---- RECORDS TO USE

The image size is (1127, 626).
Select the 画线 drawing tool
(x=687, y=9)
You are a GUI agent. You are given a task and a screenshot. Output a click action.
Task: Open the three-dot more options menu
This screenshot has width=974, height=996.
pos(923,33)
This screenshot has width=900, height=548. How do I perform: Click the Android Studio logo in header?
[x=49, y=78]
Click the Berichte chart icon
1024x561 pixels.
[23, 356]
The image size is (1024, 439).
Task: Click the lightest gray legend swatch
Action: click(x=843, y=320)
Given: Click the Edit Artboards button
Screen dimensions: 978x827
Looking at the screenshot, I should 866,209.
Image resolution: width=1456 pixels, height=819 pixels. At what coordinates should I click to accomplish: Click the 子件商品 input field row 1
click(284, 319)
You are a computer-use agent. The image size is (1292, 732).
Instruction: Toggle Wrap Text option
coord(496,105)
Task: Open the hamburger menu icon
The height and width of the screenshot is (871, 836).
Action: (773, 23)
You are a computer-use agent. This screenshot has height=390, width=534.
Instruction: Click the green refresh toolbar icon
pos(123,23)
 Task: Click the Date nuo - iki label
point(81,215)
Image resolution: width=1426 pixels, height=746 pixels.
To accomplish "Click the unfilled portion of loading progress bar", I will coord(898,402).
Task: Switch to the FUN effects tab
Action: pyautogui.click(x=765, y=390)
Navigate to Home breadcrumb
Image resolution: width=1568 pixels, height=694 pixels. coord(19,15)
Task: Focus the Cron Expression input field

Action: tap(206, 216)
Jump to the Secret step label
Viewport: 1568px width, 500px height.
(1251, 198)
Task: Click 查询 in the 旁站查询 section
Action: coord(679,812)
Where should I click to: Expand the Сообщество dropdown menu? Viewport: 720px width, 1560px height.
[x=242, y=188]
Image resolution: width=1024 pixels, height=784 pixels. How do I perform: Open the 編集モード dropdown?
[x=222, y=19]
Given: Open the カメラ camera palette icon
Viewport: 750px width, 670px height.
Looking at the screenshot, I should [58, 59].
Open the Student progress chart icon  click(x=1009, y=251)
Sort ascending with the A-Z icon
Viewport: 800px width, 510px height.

--------

AIM OF THE EXERCISE: Each entry in the data must be copied exactly.

PROBLEM SOLUTION:
The image size is (1127, 626).
Select the 画线 drawing tool
(x=687, y=9)
You are a GUI agent. You are given a task and a screenshot. Output a click action.
Task: Open the three-dot more options menu
This screenshot has width=974, height=996.
pos(923,33)
This screenshot has width=900, height=548. How do I perform: Click the Android Studio logo in header?
[x=49, y=78]
Click the Berichte chart icon
1024x561 pixels.
[23, 356]
The image size is (1024, 439).
Task: Click the lightest gray legend swatch
Action: click(x=843, y=320)
Given: Click the Edit Artboards button
Screen dimensions: 978x827
Looking at the screenshot, I should 866,209.
Image resolution: width=1456 pixels, height=819 pixels. At what coordinates should I click to accomplish: Click the 子件商品 input field row 1
click(284, 319)
You are a computer-use agent. The image size is (1292, 732).
Instruction: Toggle Wrap Text option
coord(496,105)
Task: Open the hamburger menu icon
The height and width of the screenshot is (871, 836).
Action: (773, 23)
You are a computer-use agent. This screenshot has height=390, width=534.
Instruction: Click the green refresh toolbar icon
pos(123,23)
 Task: Click the Date nuo - iki label
point(81,215)
Image resolution: width=1426 pixels, height=746 pixels.
To accomplish "Click the unfilled portion of loading progress bar", I will coord(898,402).
Task: Switch to the FUN effects tab
Action: pyautogui.click(x=765, y=390)
Navigate to Home breadcrumb
Image resolution: width=1568 pixels, height=694 pixels. coord(19,15)
Task: Focus the Cron Expression input field

Action: tap(206, 216)
Jump to the Secret step label
Viewport: 1568px width, 500px height.
(1251, 198)
Task: Click 查询 in the 旁站查询 section
Action: coord(679,812)
Where should I click to: Expand the Сообщество dropdown menu? Viewport: 720px width, 1560px height.
[x=242, y=188]
Image resolution: width=1024 pixels, height=784 pixels. How do I perform: Open the 編集モード dropdown?
[x=222, y=19]
Given: Open the カメラ camera palette icon
Viewport: 750px width, 670px height.
Looking at the screenshot, I should [58, 59].
Open the Student progress chart icon  click(x=1009, y=251)
Sort ascending with the A-Z icon
Viewport: 800px width, 510px height.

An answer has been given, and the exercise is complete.